**WHAT THE EXERCISE ASKS:**
Copy every line of the listing below verbatim.
## Start RECORDS FOR PROCESSING
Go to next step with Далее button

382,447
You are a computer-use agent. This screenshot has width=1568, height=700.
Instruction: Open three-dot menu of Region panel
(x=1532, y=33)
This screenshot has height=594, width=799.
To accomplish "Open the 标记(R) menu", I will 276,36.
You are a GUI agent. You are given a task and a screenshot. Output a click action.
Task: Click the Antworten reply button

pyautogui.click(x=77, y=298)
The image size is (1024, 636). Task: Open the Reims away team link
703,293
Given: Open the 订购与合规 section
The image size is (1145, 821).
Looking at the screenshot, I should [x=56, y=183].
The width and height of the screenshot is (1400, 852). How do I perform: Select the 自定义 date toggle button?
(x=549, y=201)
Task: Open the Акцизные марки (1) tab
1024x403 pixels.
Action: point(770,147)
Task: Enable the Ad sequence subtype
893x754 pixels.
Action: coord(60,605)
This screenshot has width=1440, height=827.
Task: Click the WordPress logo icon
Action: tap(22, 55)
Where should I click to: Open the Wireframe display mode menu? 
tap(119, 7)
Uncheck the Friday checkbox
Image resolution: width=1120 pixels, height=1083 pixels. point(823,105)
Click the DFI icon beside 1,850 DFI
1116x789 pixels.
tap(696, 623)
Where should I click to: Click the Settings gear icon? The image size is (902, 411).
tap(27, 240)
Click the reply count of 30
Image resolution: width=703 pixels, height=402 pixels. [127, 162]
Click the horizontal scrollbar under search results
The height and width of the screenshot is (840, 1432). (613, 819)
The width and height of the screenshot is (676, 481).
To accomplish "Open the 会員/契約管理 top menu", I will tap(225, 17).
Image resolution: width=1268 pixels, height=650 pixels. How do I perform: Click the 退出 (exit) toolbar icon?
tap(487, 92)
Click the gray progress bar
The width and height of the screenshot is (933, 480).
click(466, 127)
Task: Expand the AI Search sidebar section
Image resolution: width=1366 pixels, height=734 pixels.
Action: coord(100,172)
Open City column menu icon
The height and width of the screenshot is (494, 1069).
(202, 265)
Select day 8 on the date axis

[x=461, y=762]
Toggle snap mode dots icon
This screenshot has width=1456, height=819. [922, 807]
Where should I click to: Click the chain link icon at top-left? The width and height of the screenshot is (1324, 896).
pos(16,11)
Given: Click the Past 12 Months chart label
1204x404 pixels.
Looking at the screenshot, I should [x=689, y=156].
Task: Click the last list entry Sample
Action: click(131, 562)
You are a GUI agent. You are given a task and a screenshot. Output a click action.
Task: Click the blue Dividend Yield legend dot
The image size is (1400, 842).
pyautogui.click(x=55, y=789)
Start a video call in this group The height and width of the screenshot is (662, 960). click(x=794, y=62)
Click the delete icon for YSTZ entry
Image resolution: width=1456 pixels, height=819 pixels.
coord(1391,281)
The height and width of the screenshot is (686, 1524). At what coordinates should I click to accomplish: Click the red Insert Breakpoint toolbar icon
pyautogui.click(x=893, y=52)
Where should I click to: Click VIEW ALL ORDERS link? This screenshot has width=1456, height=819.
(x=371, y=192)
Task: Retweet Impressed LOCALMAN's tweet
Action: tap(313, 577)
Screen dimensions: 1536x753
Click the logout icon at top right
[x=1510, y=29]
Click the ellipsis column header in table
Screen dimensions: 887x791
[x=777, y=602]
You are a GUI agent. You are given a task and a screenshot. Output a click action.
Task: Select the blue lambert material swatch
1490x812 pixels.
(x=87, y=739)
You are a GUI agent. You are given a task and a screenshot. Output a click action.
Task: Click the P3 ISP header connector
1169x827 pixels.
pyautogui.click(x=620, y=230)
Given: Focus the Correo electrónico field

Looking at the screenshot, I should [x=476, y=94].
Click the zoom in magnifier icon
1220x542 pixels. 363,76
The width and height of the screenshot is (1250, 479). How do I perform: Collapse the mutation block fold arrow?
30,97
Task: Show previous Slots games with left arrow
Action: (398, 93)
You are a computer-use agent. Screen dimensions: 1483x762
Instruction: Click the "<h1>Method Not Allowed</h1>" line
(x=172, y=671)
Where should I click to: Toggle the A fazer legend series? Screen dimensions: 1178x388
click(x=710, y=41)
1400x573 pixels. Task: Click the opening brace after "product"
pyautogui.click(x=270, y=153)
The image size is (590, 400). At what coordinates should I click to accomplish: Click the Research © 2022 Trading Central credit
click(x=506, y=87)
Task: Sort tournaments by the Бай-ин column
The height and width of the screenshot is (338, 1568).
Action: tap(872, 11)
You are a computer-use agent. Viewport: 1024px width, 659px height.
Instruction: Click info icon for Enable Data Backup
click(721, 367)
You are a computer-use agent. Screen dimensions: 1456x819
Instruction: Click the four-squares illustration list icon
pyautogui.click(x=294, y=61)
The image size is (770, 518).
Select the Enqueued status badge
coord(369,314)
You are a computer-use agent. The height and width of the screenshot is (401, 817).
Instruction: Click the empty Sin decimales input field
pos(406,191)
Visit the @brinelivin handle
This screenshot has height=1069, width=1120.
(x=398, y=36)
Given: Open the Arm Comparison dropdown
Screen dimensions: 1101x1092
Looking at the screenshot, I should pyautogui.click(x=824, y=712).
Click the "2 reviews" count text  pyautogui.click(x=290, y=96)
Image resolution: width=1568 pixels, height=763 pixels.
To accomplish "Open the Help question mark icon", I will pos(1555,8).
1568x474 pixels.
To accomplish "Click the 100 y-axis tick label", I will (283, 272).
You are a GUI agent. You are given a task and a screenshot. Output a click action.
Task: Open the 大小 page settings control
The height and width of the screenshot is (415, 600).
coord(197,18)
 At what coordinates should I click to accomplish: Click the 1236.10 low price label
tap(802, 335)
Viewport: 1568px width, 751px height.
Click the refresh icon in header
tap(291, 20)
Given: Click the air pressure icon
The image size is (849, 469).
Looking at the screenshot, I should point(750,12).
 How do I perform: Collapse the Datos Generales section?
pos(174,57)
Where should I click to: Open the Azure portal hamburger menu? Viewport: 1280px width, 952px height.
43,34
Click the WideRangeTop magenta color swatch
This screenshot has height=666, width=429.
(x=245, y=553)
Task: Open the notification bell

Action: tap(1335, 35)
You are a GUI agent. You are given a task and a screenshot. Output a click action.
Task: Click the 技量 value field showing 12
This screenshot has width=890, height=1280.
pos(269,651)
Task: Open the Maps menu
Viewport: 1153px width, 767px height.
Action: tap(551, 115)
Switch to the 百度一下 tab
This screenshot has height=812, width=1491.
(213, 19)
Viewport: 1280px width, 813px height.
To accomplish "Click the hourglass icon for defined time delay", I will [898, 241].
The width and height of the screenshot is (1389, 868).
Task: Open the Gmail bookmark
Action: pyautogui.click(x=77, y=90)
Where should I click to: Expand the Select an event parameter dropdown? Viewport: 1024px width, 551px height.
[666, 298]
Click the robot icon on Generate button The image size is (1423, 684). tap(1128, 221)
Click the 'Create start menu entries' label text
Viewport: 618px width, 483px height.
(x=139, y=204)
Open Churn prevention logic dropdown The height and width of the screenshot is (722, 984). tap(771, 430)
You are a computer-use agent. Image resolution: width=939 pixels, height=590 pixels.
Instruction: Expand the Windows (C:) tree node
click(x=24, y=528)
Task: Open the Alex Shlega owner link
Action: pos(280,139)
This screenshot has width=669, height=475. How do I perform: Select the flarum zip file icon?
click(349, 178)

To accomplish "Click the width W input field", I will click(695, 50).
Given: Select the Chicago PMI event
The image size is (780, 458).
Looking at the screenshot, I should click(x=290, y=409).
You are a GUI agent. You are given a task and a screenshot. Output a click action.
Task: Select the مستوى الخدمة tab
## End RECORDS FOR PROCESSING
**FINISHED TASK:**
Go to next step with Далее button

382,447
You are a computer-use agent. This screenshot has width=1568, height=700.
Instruction: Open three-dot menu of Region panel
(x=1532, y=33)
This screenshot has height=594, width=799.
To accomplish "Open the 标记(R) menu", I will 276,36.
You are a GUI agent. You are given a task and a screenshot. Output a click action.
Task: Click the Antworten reply button

pyautogui.click(x=77, y=298)
The image size is (1024, 636). Task: Open the Reims away team link
703,293
Given: Open the 订购与合规 section
The image size is (1145, 821).
Looking at the screenshot, I should [x=56, y=183].
The width and height of the screenshot is (1400, 852). How do I perform: Select the 自定义 date toggle button?
(x=549, y=201)
Task: Open the Акцизные марки (1) tab
1024x403 pixels.
Action: point(770,147)
Task: Enable the Ad sequence subtype
893x754 pixels.
Action: coord(60,605)
This screenshot has width=1440, height=827.
Task: Click the WordPress logo icon
Action: tap(22, 55)
Where should I click to: Open the Wireframe display mode menu? 
tap(119, 7)
Uncheck the Friday checkbox
Image resolution: width=1120 pixels, height=1083 pixels. point(823,105)
Click the DFI icon beside 1,850 DFI
1116x789 pixels.
tap(696, 623)
Where should I click to: Click the Settings gear icon? The image size is (902, 411).
tap(27, 240)
Click the reply count of 30
Image resolution: width=703 pixels, height=402 pixels. [127, 162]
Click the horizontal scrollbar under search results
The height and width of the screenshot is (840, 1432). (613, 819)
The width and height of the screenshot is (676, 481).
To accomplish "Open the 会員/契約管理 top menu", I will tap(225, 17).
Image resolution: width=1268 pixels, height=650 pixels. How do I perform: Click the 退出 (exit) toolbar icon?
tap(487, 92)
Click the gray progress bar
The width and height of the screenshot is (933, 480).
click(466, 127)
Task: Expand the AI Search sidebar section
Image resolution: width=1366 pixels, height=734 pixels.
Action: coord(100,172)
Open City column menu icon
The height and width of the screenshot is (494, 1069).
(202, 265)
Select day 8 on the date axis

[x=461, y=762]
Toggle snap mode dots icon
This screenshot has width=1456, height=819. [922, 807]
Where should I click to: Click the chain link icon at top-left? The width and height of the screenshot is (1324, 896).
pos(16,11)
Given: Click the Past 12 Months chart label
1204x404 pixels.
Looking at the screenshot, I should [x=689, y=156].
Task: Click the last list entry Sample
Action: click(131, 562)
You are a GUI agent. You are given a task and a screenshot. Output a click action.
Task: Click the blue Dividend Yield legend dot
The image size is (1400, 842).
pyautogui.click(x=55, y=789)
Start a video call in this group The height and width of the screenshot is (662, 960). click(x=794, y=62)
Click the delete icon for YSTZ entry
Image resolution: width=1456 pixels, height=819 pixels.
coord(1391,281)
The height and width of the screenshot is (686, 1524). At what coordinates should I click to accomplish: Click the red Insert Breakpoint toolbar icon
pyautogui.click(x=893, y=52)
Where should I click to: Click VIEW ALL ORDERS link? This screenshot has width=1456, height=819.
(x=371, y=192)
Task: Retweet Impressed LOCALMAN's tweet
Action: tap(313, 577)
Screen dimensions: 1536x753
Click the logout icon at top right
[x=1510, y=29]
Click the ellipsis column header in table
Screen dimensions: 887x791
[x=777, y=602]
You are a GUI agent. You are given a task and a screenshot. Output a click action.
Task: Select the blue lambert material swatch
1490x812 pixels.
(x=87, y=739)
You are a GUI agent. You are given a task and a screenshot. Output a click action.
Task: Click the P3 ISP header connector
1169x827 pixels.
pyautogui.click(x=620, y=230)
Given: Focus the Correo electrónico field

Looking at the screenshot, I should [x=476, y=94].
Click the zoom in magnifier icon
1220x542 pixels. 363,76
The width and height of the screenshot is (1250, 479). How do I perform: Collapse the mutation block fold arrow?
30,97
Task: Show previous Slots games with left arrow
Action: (398, 93)
You are a computer-use agent. Screen dimensions: 1483x762
Instruction: Click the "<h1>Method Not Allowed</h1>" line
(x=172, y=671)
Where should I click to: Toggle the A fazer legend series? Screen dimensions: 1178x388
click(x=710, y=41)
1400x573 pixels. Task: Click the opening brace after "product"
pyautogui.click(x=270, y=153)
The image size is (590, 400). At what coordinates should I click to accomplish: Click the Research © 2022 Trading Central credit
click(x=506, y=87)
Task: Sort tournaments by the Бай-ин column
The height and width of the screenshot is (338, 1568).
Action: tap(872, 11)
You are a computer-use agent. Viewport: 1024px width, 659px height.
Instruction: Click info icon for Enable Data Backup
click(721, 367)
You are a computer-use agent. Screen dimensions: 1456x819
Instruction: Click the four-squares illustration list icon
pyautogui.click(x=294, y=61)
The image size is (770, 518).
Select the Enqueued status badge
coord(369,314)
You are a computer-use agent. The height and width of the screenshot is (401, 817).
Instruction: Click the empty Sin decimales input field
pos(406,191)
Visit the @brinelivin handle
This screenshot has height=1069, width=1120.
(x=398, y=36)
Given: Open the Arm Comparison dropdown
Screen dimensions: 1101x1092
Looking at the screenshot, I should pyautogui.click(x=824, y=712).
Click the "2 reviews" count text  pyautogui.click(x=290, y=96)
Image resolution: width=1568 pixels, height=763 pixels.
To accomplish "Open the Help question mark icon", I will pos(1555,8).
1568x474 pixels.
To accomplish "Click the 100 y-axis tick label", I will (283, 272).
You are a GUI agent. You are given a task and a screenshot. Output a click action.
Task: Open the 大小 page settings control
The height and width of the screenshot is (415, 600).
coord(197,18)
 At what coordinates should I click to accomplish: Click the 1236.10 low price label
tap(802, 335)
Viewport: 1568px width, 751px height.
Click the refresh icon in header
tap(291, 20)
Given: Click the air pressure icon
The image size is (849, 469).
Looking at the screenshot, I should point(750,12).
 How do I perform: Collapse the Datos Generales section?
pos(174,57)
Where should I click to: Open the Azure portal hamburger menu? Viewport: 1280px width, 952px height.
43,34
Click the WideRangeTop magenta color swatch
This screenshot has height=666, width=429.
(x=245, y=553)
Task: Open the notification bell

Action: tap(1335, 35)
You are a GUI agent. You are given a task and a screenshot. Output a click action.
Task: Click the 技量 value field showing 12
This screenshot has width=890, height=1280.
pos(269,651)
Task: Open the Maps menu
Viewport: 1153px width, 767px height.
Action: tap(551, 115)
Switch to the 百度一下 tab
This screenshot has height=812, width=1491.
(213, 19)
Viewport: 1280px width, 813px height.
To accomplish "Click the hourglass icon for defined time delay", I will [898, 241].
The width and height of the screenshot is (1389, 868).
Task: Open the Gmail bookmark
Action: pyautogui.click(x=77, y=90)
Where should I click to: Expand the Select an event parameter dropdown? Viewport: 1024px width, 551px height.
[666, 298]
Click the robot icon on Generate button The image size is (1423, 684). tap(1128, 221)
Click the 'Create start menu entries' label text
Viewport: 618px width, 483px height.
(x=139, y=204)
Open Churn prevention logic dropdown The height and width of the screenshot is (722, 984). tap(771, 430)
You are a computer-use agent. Image resolution: width=939 pixels, height=590 pixels.
Instruction: Expand the Windows (C:) tree node
click(x=24, y=528)
Task: Open the Alex Shlega owner link
Action: pos(280,139)
This screenshot has width=669, height=475. How do I perform: Select the flarum zip file icon?
click(349, 178)

To accomplish "Click the width W input field", I will click(695, 50).
Given: Select the Chicago PMI event
The image size is (780, 458).
Looking at the screenshot, I should click(x=290, y=409).
You are a GUI agent. You are given a task and a screenshot. Output a click action.
Task: Select the مستوى الخدمة tab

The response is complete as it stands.